* **Work item**:
Could you reproduce, from the records below, everything from the line with "Given: Click the report ad link" down to the line with "This screenshot has height=616, width=799.", keeping both of those lines and changing nothing?
_ _ _ _
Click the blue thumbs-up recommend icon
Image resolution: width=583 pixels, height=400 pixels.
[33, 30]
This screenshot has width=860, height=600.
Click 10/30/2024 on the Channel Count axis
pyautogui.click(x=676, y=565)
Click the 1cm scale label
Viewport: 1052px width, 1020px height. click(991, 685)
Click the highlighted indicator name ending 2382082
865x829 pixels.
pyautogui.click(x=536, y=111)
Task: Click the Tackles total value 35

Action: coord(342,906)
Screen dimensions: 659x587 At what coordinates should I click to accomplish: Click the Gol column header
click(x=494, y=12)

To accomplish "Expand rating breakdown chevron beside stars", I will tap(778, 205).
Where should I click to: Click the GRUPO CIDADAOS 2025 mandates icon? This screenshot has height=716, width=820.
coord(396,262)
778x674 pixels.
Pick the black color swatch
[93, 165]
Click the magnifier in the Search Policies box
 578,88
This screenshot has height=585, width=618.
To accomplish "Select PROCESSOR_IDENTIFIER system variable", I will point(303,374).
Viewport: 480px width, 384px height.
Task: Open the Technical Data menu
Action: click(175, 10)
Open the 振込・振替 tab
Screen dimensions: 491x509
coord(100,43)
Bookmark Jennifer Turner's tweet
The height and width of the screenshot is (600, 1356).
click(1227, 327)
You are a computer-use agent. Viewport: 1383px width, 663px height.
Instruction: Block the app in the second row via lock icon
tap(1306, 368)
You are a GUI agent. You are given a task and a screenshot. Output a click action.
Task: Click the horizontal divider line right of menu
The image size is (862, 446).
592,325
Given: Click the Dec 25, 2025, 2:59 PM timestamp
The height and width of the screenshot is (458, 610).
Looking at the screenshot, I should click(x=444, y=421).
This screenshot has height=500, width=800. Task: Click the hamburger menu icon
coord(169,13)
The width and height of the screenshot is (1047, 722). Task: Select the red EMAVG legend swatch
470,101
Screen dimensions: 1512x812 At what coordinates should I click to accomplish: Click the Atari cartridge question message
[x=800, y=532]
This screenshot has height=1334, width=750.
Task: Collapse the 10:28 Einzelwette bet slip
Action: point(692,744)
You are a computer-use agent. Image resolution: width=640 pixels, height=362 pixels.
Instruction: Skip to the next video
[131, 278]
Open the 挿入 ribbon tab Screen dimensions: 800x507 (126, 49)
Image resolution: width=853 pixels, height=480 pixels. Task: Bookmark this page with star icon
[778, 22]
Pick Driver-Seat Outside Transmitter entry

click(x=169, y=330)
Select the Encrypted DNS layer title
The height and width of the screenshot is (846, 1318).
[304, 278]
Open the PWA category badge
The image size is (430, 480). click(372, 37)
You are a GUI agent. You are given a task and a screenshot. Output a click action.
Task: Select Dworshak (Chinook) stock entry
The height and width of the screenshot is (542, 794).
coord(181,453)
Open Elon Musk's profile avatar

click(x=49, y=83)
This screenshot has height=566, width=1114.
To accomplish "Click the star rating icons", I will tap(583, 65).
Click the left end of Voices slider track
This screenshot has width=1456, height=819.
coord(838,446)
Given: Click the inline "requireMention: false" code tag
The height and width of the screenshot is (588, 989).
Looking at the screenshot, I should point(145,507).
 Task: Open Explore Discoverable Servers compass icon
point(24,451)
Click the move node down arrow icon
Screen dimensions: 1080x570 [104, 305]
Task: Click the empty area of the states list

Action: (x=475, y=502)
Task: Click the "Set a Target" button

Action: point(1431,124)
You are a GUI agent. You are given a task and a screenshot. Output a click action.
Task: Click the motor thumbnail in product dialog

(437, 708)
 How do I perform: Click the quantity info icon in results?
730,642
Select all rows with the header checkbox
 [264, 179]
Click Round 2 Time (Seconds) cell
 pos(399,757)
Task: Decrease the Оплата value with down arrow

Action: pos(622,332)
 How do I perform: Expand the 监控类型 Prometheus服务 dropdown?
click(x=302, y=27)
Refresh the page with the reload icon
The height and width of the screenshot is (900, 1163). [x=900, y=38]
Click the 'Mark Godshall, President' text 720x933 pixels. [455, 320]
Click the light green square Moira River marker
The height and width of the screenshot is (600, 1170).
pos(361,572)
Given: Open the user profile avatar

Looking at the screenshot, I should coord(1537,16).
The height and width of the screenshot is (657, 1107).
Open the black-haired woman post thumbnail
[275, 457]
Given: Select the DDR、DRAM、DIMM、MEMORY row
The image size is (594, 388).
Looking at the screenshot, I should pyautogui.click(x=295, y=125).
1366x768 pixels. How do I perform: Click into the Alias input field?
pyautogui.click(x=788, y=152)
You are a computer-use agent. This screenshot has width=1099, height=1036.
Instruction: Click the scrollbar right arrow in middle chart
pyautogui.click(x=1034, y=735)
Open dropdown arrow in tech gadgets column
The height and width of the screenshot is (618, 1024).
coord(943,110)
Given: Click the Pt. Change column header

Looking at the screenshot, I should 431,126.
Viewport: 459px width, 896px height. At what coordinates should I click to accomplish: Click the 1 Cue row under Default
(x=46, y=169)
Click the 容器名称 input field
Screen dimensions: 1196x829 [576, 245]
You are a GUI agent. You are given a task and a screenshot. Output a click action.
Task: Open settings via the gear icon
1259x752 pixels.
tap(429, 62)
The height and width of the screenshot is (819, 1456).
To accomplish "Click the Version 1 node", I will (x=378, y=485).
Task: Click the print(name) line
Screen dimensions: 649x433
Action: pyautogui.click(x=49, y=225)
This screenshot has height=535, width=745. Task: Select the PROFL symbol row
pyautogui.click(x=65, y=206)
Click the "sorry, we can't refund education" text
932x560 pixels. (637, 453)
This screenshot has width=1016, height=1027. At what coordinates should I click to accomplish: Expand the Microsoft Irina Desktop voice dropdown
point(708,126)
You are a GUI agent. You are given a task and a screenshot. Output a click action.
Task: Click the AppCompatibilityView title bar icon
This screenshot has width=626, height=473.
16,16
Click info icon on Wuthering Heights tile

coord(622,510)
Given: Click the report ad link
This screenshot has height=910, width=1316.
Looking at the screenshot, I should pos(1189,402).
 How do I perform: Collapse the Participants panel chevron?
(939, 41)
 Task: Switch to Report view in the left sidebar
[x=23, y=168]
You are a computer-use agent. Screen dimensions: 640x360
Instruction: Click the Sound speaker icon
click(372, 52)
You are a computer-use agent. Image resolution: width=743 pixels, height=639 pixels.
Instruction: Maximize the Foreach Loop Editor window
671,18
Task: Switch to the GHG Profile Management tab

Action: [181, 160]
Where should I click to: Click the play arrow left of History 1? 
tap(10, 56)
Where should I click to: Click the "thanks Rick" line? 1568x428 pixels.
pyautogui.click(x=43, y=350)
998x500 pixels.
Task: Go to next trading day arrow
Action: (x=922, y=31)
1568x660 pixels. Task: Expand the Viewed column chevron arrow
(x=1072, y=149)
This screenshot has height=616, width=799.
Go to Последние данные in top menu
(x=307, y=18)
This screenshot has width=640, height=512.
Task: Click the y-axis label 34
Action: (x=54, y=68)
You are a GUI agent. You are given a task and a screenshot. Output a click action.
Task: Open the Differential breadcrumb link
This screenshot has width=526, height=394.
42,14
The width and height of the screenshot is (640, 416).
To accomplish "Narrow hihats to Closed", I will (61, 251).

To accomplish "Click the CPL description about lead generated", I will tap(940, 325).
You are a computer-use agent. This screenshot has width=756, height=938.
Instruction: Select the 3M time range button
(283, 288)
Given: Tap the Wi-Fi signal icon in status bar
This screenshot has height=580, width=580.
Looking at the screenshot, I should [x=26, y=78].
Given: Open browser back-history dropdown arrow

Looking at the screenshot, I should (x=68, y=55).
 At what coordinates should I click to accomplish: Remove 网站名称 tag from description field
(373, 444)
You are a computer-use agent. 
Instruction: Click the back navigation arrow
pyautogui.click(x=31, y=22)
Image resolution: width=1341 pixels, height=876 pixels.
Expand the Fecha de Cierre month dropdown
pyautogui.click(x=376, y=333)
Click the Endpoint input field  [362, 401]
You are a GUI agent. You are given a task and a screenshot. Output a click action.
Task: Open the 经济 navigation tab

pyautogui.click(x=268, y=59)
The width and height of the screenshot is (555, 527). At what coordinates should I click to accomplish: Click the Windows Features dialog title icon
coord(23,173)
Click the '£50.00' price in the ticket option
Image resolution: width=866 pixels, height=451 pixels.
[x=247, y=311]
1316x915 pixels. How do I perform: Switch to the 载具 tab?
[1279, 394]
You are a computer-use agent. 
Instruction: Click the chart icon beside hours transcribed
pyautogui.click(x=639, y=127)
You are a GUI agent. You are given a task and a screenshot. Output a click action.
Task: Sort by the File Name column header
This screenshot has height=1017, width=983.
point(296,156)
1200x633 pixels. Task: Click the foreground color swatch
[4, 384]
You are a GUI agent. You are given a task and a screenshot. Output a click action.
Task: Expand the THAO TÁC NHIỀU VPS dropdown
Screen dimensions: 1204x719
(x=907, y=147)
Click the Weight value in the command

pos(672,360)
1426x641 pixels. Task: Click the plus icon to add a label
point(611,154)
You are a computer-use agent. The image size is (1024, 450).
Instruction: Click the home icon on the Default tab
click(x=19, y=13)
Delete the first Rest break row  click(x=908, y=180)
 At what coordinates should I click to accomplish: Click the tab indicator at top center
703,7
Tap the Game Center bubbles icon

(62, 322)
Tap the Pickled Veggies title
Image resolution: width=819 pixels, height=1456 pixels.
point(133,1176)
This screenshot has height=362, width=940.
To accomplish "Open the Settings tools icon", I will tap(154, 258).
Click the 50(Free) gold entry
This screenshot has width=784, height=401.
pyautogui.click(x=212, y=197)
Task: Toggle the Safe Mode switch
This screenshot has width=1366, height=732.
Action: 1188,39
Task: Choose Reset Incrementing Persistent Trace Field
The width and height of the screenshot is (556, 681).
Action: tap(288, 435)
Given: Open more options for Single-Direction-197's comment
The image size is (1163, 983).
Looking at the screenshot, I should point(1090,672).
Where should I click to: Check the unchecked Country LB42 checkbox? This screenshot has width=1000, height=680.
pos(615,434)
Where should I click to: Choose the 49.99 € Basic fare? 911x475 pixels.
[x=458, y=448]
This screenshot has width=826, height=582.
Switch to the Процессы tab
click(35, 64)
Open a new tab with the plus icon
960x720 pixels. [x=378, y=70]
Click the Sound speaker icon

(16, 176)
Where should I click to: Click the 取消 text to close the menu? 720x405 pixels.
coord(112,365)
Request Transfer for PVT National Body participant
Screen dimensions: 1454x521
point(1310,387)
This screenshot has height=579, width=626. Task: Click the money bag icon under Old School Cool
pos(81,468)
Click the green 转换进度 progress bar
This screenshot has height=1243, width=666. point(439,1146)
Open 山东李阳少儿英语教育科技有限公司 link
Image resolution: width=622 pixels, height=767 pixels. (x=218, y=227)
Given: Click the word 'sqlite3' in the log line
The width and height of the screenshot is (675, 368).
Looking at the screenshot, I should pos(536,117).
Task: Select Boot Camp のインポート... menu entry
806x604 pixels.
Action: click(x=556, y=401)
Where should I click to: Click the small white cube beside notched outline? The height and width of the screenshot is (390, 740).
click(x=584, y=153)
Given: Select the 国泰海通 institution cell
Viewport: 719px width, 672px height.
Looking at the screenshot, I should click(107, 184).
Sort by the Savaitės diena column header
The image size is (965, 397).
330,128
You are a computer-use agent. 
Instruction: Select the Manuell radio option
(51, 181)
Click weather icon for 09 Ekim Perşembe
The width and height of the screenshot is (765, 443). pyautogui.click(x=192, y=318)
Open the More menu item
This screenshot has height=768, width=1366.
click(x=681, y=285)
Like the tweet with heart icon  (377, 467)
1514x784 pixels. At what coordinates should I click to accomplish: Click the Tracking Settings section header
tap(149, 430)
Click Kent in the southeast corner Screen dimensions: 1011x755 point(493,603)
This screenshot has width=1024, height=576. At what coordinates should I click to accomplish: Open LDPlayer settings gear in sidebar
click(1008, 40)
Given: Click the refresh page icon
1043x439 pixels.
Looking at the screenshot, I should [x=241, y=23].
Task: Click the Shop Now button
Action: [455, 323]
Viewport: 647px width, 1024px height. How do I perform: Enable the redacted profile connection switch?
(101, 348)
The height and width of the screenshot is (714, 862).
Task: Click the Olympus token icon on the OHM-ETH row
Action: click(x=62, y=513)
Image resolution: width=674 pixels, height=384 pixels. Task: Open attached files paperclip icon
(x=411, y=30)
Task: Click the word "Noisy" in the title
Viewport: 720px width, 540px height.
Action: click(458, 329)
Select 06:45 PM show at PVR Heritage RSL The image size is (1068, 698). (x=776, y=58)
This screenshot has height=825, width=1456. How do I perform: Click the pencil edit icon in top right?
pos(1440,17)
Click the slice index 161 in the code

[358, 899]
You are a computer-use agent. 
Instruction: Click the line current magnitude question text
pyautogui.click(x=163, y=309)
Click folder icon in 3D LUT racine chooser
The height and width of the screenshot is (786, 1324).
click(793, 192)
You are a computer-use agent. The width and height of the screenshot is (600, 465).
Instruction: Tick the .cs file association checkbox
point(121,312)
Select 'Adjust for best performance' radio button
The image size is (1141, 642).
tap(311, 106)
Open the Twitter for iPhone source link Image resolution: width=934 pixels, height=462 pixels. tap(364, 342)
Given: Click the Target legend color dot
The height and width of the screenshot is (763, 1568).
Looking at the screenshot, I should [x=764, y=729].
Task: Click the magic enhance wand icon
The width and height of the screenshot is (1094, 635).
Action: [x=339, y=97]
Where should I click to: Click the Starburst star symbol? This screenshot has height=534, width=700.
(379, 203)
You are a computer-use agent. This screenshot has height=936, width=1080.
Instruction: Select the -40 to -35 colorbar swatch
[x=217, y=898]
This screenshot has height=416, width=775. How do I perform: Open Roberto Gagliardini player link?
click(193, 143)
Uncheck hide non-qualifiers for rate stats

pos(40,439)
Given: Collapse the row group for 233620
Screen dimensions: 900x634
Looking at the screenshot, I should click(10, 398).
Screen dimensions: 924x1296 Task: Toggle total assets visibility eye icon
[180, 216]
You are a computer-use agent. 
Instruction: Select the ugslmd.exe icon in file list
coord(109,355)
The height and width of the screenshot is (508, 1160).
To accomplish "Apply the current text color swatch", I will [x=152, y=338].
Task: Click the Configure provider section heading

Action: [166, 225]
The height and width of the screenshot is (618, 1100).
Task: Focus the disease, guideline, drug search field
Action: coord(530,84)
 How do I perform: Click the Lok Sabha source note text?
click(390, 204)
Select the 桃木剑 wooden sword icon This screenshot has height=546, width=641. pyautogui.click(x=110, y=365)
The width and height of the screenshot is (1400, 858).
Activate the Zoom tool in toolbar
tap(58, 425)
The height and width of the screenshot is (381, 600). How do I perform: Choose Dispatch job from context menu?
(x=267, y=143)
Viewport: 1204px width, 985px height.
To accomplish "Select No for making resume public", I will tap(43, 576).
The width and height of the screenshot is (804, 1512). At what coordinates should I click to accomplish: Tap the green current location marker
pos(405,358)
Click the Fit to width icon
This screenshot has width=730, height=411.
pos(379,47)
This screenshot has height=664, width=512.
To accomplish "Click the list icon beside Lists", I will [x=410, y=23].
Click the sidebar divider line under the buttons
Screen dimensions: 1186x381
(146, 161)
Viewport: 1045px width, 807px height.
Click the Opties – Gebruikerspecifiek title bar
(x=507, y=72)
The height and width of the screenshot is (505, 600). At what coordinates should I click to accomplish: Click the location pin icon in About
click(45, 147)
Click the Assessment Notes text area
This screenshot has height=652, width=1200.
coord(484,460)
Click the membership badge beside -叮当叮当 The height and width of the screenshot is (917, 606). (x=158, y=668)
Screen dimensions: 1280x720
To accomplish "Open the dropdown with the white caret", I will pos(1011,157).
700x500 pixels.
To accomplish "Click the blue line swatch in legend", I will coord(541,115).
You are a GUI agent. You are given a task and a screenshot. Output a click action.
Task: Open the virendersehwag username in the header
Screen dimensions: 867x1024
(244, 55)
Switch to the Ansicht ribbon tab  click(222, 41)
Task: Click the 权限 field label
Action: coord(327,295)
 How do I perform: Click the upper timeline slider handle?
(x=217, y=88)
_ _ _ _
* **Expected answer**:
Given: Click the report ad link
This screenshot has height=910, width=1316.
Looking at the screenshot, I should pos(1189,402).
 How do I perform: Collapse the Participants panel chevron?
(939, 41)
 Task: Switch to Report view in the left sidebar
[x=23, y=168]
You are a computer-use agent. Screen dimensions: 640x360
Instruction: Click the Sound speaker icon
click(372, 52)
You are a computer-use agent. Image resolution: width=743 pixels, height=639 pixels.
Instruction: Maximize the Foreach Loop Editor window
671,18
Task: Switch to the GHG Profile Management tab

Action: [181, 160]
Where should I click to: Click the play arrow left of History 1? 
tap(10, 56)
Where should I click to: Click the "thanks Rick" line? 1568x428 pixels.
pyautogui.click(x=43, y=350)
998x500 pixels.
Task: Go to next trading day arrow
Action: (x=922, y=31)
1568x660 pixels. Task: Expand the Viewed column chevron arrow
(x=1072, y=149)
This screenshot has height=616, width=799.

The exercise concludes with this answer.